I have to say, I applaud the show for addressing the issue, since the American public education system sure doesn’t do a very good job /-: And for the most part I thought it did a good job, showing the issue from several sides and in regards to both teens and adults, and both heterosexual and homosexual couples.
However, the one flaw I saw is I think the episode spent more time showing the extreme views and flawed perspectives/relationships than focusing on the resolutions. For example, Holly’s persistent “naive and possibly frigid” response to the Celibacy Club, etc, got me a little on defensive because the choice to wait, for however long, is just as valid as any other choice, no sarcasm about it!— and it doesn’t necessarily make someone prudish or frigid to choose it. I mean, ironically, I was waiting for pretty much the same reasons Kurt’s dad suggested for him: because I wanted the person and the moment to mean something— and for better or worse I just didn’t meet that special person when I was a teen. And there’s nothing wrong with wanting to wait for marriage or until a certain age, either, if that’s what you have chosen freely!

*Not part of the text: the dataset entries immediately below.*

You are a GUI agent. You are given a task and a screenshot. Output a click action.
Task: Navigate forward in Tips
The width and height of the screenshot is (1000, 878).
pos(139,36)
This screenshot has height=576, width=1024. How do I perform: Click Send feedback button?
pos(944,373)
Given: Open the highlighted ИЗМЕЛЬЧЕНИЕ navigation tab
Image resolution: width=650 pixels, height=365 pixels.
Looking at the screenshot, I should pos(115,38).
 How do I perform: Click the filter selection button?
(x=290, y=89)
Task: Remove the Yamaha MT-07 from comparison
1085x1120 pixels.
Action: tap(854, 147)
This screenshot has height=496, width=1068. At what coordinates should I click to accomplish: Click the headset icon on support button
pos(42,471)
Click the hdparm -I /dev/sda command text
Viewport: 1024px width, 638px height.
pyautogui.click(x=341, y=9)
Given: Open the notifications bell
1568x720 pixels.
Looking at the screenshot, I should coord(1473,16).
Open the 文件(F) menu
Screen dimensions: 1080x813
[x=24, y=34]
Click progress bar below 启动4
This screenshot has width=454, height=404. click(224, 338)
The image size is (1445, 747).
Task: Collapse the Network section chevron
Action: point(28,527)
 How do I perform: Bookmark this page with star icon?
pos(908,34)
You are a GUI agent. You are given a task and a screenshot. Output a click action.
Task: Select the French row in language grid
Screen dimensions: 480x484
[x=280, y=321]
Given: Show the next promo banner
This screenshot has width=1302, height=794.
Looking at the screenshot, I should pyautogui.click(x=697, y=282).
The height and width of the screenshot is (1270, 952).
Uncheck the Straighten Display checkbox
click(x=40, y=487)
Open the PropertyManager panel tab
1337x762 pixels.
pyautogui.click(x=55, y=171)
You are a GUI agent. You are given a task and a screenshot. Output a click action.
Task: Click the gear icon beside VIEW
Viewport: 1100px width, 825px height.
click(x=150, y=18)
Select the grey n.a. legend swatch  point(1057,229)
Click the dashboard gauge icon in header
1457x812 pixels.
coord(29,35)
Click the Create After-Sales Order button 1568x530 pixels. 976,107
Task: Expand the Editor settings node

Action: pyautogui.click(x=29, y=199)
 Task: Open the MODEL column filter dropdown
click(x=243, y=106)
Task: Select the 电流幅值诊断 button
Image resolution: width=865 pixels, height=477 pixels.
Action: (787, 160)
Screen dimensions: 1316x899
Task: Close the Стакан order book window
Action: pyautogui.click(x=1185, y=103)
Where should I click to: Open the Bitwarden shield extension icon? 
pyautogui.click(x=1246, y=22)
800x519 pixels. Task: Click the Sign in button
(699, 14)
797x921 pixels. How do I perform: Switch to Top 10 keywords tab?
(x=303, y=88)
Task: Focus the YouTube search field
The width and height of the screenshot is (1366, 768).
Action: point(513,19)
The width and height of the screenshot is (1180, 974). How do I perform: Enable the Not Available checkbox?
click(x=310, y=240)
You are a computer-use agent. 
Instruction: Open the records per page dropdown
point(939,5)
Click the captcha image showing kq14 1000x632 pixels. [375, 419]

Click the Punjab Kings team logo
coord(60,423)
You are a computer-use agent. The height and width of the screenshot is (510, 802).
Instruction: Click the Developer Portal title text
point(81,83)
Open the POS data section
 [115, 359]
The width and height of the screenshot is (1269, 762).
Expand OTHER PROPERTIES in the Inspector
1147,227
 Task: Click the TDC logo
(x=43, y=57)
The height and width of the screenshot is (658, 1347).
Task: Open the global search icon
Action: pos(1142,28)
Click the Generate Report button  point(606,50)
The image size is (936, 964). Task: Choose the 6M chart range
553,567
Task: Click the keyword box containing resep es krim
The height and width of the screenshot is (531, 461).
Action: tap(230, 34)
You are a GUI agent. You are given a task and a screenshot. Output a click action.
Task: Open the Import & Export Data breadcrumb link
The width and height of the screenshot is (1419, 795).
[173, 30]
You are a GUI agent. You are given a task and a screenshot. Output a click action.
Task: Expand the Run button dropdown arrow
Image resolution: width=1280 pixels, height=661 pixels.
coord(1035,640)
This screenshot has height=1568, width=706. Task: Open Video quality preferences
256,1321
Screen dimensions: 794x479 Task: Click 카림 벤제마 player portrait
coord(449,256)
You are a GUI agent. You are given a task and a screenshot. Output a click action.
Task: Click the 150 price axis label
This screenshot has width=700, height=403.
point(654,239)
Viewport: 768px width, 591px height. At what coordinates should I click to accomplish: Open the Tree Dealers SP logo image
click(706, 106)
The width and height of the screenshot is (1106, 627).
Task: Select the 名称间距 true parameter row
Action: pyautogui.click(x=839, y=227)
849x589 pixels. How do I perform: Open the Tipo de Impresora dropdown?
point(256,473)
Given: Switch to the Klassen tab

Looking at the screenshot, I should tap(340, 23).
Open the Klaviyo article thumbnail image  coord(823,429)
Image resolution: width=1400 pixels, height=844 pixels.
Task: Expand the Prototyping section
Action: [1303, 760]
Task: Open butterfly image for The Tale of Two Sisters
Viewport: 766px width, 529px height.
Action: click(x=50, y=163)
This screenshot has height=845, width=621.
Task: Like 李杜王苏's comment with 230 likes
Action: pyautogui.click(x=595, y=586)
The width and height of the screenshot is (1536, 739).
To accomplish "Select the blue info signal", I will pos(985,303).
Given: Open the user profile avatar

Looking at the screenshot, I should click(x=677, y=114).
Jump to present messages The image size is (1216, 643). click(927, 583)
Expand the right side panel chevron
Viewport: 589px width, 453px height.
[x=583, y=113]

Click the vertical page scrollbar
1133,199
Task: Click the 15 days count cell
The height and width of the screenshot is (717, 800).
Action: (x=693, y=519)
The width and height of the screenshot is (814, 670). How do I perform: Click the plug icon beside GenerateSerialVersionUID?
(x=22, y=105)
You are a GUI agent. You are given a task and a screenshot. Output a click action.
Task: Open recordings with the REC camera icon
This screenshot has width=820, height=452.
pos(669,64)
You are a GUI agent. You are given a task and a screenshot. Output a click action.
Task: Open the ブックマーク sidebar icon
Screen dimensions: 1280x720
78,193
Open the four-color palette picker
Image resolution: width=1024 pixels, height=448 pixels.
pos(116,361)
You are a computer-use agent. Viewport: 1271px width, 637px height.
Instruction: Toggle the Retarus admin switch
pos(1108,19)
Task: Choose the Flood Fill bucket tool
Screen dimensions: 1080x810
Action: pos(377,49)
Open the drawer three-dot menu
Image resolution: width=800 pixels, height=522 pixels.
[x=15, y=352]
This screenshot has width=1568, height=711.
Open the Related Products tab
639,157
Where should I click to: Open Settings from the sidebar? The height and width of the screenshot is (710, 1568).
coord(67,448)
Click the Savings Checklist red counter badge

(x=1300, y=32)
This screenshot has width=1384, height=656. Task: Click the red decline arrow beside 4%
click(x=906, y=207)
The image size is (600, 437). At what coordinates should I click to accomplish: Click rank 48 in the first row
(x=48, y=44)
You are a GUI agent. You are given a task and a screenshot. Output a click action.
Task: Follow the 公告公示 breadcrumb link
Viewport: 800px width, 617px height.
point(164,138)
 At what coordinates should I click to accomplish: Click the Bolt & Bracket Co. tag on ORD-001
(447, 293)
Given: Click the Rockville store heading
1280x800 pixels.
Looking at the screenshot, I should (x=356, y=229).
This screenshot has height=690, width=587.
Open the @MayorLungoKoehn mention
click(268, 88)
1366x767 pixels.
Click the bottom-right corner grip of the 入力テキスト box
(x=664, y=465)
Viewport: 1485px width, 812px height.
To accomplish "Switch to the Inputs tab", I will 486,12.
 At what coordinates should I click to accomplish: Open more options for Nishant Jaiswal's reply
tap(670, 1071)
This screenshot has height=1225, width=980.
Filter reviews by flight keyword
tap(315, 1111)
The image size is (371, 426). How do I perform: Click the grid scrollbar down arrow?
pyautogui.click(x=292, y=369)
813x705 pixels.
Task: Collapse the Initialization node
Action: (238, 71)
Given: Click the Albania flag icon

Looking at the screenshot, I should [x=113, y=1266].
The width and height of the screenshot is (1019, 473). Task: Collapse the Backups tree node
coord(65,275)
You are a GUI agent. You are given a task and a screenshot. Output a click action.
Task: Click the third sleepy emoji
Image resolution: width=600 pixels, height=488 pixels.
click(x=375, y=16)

But I think all that was just because Holly was a flawed character herself, who by her own admittance had some baggage about romance and relationships. The real problem with the Celibacy Club was not the choice to wait itself, but the refusal to educate. And the show did resolve that positively by showing the Celibacy Club choosing to acknowledge that sex education is just as important for those who choose to wait. The choice to wait is valid, but one should still know the facts for when the time comes.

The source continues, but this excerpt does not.